--- SUPPLIED RECORDS ---

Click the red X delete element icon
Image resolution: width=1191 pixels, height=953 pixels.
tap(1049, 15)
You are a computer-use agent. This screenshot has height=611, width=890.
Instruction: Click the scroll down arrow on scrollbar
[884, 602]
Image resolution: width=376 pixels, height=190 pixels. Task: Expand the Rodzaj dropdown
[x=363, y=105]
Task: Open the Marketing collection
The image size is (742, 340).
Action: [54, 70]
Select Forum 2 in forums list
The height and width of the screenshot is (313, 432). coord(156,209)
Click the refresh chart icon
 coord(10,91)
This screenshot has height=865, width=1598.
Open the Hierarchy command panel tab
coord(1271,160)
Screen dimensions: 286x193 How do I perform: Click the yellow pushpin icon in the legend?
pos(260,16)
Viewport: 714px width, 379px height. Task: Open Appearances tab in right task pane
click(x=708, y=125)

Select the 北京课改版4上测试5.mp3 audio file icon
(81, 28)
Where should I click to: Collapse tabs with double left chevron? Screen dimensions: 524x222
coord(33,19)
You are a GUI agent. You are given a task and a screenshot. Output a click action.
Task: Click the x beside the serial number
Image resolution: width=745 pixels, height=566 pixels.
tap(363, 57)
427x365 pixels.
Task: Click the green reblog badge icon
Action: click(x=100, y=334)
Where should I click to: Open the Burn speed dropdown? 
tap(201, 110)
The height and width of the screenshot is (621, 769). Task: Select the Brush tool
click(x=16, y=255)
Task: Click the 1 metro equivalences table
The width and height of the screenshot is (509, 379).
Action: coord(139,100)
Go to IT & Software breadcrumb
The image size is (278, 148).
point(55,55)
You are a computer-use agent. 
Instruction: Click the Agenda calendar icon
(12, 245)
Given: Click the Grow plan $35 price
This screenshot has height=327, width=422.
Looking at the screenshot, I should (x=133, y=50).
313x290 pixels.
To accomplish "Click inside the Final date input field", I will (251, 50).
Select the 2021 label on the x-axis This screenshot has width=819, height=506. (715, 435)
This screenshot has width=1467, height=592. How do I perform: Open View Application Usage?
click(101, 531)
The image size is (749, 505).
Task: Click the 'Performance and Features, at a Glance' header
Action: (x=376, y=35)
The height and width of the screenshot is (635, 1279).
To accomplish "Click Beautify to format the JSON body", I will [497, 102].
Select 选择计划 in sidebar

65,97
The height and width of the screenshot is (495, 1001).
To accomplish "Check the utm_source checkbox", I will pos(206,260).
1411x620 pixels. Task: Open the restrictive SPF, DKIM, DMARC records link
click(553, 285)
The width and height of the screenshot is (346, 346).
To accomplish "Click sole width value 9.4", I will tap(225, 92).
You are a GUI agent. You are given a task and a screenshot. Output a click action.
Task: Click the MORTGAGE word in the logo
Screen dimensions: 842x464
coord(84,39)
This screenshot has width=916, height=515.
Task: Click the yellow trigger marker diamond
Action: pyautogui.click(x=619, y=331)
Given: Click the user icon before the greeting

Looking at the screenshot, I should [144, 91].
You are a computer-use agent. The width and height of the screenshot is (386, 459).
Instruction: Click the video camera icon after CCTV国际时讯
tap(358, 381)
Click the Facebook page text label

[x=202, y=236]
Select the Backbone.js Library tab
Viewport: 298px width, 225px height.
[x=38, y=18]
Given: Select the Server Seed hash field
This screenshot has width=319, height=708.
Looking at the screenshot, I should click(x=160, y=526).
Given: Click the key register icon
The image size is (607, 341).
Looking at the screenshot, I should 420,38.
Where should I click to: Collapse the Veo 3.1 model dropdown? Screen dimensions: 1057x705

---

Print everything from the line containing "Image resolution: width=376" down to the line containing "click(x=708, y=125)", both included, copying each line unchanged.

#### EXPECTED ANSWER
Image resolution: width=376 pixels, height=190 pixels. Task: Expand the Rodzaj dropdown
[x=363, y=105]
Task: Open the Marketing collection
The image size is (742, 340).
Action: [54, 70]
Select Forum 2 in forums list
The height and width of the screenshot is (313, 432). coord(156,209)
Click the refresh chart icon
 coord(10,91)
This screenshot has height=865, width=1598.
Open the Hierarchy command panel tab
coord(1271,160)
Screen dimensions: 286x193 How do I perform: Click the yellow pushpin icon in the legend?
pos(260,16)
Viewport: 714px width, 379px height. Task: Open Appearances tab in right task pane
click(x=708, y=125)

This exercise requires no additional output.